*** Given text Section Begins ***

So for those of you that prep but don't obsess, any reason not to make access easy and keep the wife happy?


----------



## dwight55 (Nov 9, 2012)

All you have to do is what I did.

Make the informed decision on the question: 10 years from now, 9 years after the grid went down, and we're living in a basic 1850's world, . . . can I still open and lock my safe?

Both of mine are mechanical.

May God bless,
Dwight


----------



## MaterielGeneral (Jan 27, 2015)

I don't know how big of a safe you want but I have a medium one that has digital and backup keyed access.

Sent from my XT1585 using Tapatalk


----------



## Back Pack Hack (Sep 15, 2016)

Mine is electro-mechanical as well. I can enter a PIN and pull the handle. Or get the key and put it in, turn it, and pull the handle.

Problem solved.


----------



## MaterielGeneral (Jan 27, 2015)

I think we have the same type, LOL.

Sent from my XT1585 using Tapatalk


----------



## paraquack (Mar 1, 2013)

I know your problem. I looked for months before I found STACK-ON digital safe on sale at Wallyworld. 
It has a very odd looking shaped key in case of...


----------



## sideKahr (Oct 15, 2014)

Don't like an electric safe. Easy to get into is the opposite of security, IMHO. My combination is very complicated, and I can remove and secure the dial separately.


----------



## SOCOM42 (Nov 9, 2012)

I showed the LGS how I could open a digital safe in 90 seconds if I was a thief.

They all have one weakness that can be exploited, will not publish what it is.

None of mine have a digital lock system, all have either key or combo dial.


----------



## sideKahr (Oct 15, 2014)

SOCOM42 said:


> I showed the LGS how I could open a digital safe in 90 seconds if I was a thief.
> 
> They all have one weakness that can be exploited, will not publish what it is.


I saw that demonstrated on a cruise ship, once. The previous tenant had locked the room safe, and I had to call the purser to open it. It only took him 20 seconds; he needed a piece of wire and some other items I won't mention.


----------



## A Watchman (Sep 14, 2015)

Here ya go, buy the safe you want and retrofit the lock with this.

SecuRam Systems Inc. Safe Locks


----------



## Oddcaliber (Feb 17, 2014)

Grid down go with mechanical unless you have some C4 to open your safe! LOL.


----------



## SOCOM42 (Nov 9, 2012)

While opening a safe one time with a high security magneto dial system that failed,

I used a cutting torch to get through the first layer of plate, then ran into a security layer of cast iron which a gas torch is useless.

I had to revert to a 50 AMP plasma cutter to get through and cut the locking pin links, withdraw each separately, it was a bitch.

The safe had been designed before the proliferation of plasma cutters, the safe was proof against a gas cutter.

It would have taken a linear shaped charge to cut through the damned thing.

Could not get to the lock to do the equivalent of a "punch job" on it.

*** Given text Section Ends ***

■ Tasks:
[1] From the forum thread on safes, reproduce the passage starting with "## A Watchman" and going on through "(Feb 17, 2014)".
[2] Answer these from the forum thread on safes:
(a) What brand of digital safe did paraquack find on sale at Wallyworld?
(b) How many seconds did the purser on the cruise ship need to open the room safe?
(c) What size plasma cutter did SOCOM42 use to get through the cast iron layer?

*** Extracted records Section Begins ***

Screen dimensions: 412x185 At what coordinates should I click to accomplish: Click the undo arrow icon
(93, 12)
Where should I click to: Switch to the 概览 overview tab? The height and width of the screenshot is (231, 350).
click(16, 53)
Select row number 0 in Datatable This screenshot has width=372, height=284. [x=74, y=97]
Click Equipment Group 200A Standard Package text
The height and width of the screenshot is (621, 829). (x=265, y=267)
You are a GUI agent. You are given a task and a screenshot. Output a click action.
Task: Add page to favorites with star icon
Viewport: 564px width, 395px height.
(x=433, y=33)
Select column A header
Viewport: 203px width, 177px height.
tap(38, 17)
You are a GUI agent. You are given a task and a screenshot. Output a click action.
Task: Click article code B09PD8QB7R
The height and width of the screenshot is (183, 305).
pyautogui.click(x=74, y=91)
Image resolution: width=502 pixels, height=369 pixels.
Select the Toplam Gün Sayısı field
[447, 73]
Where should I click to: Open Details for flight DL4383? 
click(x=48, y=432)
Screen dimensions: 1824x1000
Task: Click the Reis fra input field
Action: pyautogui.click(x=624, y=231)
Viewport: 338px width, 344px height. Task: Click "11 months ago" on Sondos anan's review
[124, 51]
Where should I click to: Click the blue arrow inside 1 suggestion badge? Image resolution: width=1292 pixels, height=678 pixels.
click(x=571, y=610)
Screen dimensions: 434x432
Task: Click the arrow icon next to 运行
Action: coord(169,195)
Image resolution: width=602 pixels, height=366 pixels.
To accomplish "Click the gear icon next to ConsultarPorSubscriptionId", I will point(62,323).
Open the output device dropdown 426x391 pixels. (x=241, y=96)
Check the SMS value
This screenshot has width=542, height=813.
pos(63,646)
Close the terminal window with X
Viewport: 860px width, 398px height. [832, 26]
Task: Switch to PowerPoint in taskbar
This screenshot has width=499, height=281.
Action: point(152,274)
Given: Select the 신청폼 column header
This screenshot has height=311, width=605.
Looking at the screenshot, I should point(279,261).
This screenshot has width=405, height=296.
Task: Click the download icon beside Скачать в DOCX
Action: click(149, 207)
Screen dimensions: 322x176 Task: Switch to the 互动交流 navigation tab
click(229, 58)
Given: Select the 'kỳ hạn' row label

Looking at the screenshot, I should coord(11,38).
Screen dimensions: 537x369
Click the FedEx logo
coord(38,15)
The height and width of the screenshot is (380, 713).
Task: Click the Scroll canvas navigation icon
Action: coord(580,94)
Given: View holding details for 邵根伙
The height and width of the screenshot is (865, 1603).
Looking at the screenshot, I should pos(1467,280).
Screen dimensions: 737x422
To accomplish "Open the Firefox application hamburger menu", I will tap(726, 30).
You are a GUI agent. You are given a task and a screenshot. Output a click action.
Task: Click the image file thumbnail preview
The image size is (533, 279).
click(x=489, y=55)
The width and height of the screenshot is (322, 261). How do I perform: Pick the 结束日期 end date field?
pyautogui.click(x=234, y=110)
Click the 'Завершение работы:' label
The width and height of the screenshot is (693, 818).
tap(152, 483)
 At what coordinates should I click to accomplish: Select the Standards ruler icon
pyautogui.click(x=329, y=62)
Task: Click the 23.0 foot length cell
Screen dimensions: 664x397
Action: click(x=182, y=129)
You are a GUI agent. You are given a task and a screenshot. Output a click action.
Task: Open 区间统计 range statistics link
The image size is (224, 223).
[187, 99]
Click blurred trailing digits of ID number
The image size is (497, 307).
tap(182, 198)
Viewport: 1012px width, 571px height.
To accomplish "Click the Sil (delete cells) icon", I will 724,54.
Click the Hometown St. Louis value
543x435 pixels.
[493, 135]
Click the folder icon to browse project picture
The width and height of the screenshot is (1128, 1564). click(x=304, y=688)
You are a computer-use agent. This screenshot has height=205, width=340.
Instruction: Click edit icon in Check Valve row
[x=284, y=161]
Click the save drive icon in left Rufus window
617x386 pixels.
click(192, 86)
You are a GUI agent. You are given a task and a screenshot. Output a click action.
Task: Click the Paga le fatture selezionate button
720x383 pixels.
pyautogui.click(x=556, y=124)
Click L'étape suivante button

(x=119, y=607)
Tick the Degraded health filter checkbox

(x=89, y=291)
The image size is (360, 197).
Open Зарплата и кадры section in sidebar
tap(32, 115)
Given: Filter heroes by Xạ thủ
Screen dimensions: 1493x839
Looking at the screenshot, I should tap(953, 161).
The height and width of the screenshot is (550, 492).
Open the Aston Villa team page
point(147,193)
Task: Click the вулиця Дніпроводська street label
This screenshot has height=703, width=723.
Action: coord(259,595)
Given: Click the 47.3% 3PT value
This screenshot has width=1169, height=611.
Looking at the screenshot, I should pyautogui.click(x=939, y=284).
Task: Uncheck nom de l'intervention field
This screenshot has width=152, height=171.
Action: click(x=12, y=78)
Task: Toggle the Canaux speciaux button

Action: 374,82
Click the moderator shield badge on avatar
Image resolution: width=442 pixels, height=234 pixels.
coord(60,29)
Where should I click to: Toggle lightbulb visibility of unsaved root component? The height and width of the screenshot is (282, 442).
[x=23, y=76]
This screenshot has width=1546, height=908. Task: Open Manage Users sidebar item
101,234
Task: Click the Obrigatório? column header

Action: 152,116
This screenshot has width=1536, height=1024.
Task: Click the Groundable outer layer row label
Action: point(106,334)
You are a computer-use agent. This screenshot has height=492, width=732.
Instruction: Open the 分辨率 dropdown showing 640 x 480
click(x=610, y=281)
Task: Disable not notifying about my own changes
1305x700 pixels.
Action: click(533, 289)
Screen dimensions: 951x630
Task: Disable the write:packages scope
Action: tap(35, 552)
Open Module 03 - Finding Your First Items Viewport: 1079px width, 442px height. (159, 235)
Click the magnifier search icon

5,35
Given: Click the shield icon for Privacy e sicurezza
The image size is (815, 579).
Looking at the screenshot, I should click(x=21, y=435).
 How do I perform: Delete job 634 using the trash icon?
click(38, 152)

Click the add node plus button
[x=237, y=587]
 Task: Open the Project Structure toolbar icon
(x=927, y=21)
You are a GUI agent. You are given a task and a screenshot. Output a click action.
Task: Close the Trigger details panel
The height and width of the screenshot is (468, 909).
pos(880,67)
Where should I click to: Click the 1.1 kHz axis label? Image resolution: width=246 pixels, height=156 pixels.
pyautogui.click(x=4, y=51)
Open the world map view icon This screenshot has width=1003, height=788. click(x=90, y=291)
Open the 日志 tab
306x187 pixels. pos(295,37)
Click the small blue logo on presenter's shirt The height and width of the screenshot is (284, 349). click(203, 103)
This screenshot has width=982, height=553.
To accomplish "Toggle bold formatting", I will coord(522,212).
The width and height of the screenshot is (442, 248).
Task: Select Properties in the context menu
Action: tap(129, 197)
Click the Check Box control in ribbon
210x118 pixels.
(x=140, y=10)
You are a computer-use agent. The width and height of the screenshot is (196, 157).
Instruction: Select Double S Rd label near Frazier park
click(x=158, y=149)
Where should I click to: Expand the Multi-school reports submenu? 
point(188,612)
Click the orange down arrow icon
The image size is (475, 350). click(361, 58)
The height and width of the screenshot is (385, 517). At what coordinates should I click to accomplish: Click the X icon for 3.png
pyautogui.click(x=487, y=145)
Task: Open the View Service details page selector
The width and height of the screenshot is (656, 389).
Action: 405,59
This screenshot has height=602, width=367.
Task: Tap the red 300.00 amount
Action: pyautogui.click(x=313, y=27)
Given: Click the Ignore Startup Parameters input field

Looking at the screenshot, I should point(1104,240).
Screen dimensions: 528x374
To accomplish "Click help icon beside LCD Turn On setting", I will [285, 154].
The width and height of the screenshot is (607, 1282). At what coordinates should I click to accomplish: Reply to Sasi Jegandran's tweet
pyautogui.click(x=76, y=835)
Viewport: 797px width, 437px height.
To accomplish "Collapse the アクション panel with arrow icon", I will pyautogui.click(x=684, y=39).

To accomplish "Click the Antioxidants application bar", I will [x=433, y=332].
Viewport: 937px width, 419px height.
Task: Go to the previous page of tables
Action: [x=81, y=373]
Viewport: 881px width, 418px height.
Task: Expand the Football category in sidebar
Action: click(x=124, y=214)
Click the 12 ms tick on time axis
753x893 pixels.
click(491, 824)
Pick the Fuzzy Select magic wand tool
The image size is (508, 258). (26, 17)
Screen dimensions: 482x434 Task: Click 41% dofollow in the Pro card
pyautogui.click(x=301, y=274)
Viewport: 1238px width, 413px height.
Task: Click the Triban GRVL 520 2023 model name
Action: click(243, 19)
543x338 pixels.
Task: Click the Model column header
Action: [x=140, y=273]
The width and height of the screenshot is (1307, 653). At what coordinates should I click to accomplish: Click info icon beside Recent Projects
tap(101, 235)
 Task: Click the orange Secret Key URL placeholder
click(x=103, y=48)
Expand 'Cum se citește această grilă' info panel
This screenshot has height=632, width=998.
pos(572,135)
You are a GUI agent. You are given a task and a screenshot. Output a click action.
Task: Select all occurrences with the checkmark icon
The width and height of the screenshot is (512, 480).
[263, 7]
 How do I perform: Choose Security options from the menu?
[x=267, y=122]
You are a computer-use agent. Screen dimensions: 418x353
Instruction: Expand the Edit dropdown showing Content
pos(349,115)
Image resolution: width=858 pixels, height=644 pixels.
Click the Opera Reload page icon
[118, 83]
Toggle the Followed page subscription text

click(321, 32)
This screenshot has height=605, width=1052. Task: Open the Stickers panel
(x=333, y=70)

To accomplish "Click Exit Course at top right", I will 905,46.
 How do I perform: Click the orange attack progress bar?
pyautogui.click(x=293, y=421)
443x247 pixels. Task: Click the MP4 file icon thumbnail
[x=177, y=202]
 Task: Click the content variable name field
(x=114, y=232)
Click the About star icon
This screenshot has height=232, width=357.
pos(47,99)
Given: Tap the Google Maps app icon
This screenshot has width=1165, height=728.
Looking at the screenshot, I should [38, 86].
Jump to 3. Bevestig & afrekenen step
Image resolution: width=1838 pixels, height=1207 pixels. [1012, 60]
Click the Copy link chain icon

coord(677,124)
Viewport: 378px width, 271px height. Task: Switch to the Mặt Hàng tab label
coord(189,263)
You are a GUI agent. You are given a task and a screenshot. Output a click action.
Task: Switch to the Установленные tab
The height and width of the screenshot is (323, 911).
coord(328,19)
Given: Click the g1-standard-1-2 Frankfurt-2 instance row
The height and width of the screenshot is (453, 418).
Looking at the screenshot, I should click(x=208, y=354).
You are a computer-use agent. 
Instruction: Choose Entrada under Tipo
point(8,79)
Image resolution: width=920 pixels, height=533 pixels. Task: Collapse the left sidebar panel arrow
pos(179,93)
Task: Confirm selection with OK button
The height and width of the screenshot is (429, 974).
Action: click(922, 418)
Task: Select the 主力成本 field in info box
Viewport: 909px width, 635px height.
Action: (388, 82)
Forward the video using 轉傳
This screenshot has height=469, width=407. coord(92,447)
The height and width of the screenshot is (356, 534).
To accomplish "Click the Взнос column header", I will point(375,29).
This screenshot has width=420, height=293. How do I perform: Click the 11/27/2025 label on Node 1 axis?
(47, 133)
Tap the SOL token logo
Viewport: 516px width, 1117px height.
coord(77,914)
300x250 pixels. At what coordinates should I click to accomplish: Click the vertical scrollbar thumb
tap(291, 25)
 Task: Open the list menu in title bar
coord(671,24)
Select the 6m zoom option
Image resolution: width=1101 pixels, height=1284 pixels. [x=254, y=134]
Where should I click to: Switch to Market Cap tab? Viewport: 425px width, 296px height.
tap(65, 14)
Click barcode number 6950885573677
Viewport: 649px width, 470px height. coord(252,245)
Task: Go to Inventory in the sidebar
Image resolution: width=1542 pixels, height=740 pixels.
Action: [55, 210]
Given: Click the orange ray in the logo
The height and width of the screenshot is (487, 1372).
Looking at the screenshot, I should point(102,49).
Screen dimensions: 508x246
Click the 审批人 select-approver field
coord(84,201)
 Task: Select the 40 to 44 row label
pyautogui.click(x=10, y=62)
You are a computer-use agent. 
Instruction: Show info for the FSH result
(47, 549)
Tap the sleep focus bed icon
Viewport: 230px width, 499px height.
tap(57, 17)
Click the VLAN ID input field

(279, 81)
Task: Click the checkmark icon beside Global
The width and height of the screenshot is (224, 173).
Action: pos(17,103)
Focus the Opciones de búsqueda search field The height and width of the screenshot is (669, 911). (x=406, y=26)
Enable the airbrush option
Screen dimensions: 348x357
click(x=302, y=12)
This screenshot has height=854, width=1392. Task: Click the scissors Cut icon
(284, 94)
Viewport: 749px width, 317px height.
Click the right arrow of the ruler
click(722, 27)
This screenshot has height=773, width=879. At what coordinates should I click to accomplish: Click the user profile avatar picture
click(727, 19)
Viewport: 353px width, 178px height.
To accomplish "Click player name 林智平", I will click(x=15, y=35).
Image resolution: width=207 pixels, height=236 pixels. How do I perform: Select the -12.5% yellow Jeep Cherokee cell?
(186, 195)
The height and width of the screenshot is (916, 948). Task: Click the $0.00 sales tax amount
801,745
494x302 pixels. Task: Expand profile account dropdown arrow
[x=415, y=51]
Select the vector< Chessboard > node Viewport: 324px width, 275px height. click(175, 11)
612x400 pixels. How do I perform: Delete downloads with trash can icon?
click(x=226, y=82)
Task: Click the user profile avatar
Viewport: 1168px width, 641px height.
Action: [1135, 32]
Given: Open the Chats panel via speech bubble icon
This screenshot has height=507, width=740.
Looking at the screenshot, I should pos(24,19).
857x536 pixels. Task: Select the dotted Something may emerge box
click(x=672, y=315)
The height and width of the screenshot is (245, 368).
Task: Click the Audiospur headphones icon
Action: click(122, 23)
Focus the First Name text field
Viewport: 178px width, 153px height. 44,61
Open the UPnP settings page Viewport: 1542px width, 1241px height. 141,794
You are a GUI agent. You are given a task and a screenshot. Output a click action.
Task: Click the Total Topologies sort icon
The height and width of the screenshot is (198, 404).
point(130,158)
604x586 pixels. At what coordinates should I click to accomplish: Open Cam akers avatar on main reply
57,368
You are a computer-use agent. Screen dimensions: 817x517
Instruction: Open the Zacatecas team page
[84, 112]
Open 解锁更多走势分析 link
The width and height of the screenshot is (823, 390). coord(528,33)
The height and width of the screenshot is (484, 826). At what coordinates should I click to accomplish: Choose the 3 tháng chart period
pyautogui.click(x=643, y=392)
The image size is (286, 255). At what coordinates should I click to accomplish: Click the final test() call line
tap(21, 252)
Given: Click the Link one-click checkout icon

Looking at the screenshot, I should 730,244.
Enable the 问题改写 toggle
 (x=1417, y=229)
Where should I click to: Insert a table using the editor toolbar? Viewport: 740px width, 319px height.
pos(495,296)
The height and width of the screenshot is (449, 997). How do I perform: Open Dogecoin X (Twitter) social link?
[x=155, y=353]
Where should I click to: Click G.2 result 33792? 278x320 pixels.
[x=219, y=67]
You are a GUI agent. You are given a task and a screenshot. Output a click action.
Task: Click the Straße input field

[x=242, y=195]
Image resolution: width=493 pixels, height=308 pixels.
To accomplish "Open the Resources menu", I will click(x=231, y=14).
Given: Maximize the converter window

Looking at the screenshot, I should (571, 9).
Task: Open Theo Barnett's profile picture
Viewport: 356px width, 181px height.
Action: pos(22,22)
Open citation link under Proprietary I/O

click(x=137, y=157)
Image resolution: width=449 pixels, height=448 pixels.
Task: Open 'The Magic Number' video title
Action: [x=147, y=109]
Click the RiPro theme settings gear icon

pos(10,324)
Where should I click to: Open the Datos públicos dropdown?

*** Extracted records Section Ends ***

■ Responses to the tasks:
[1]
## A Watchman (Sep 14, 2015)

Here ya go, buy the safe you want and retrofit the lock with this.

SecuRam Systems Inc. Safe Locks


----------



## Oddcaliber (Feb 17, 2014)

[2]
(a) STACK-ON
(b) 20 seconds
(c) A 50 AMP plasma cutter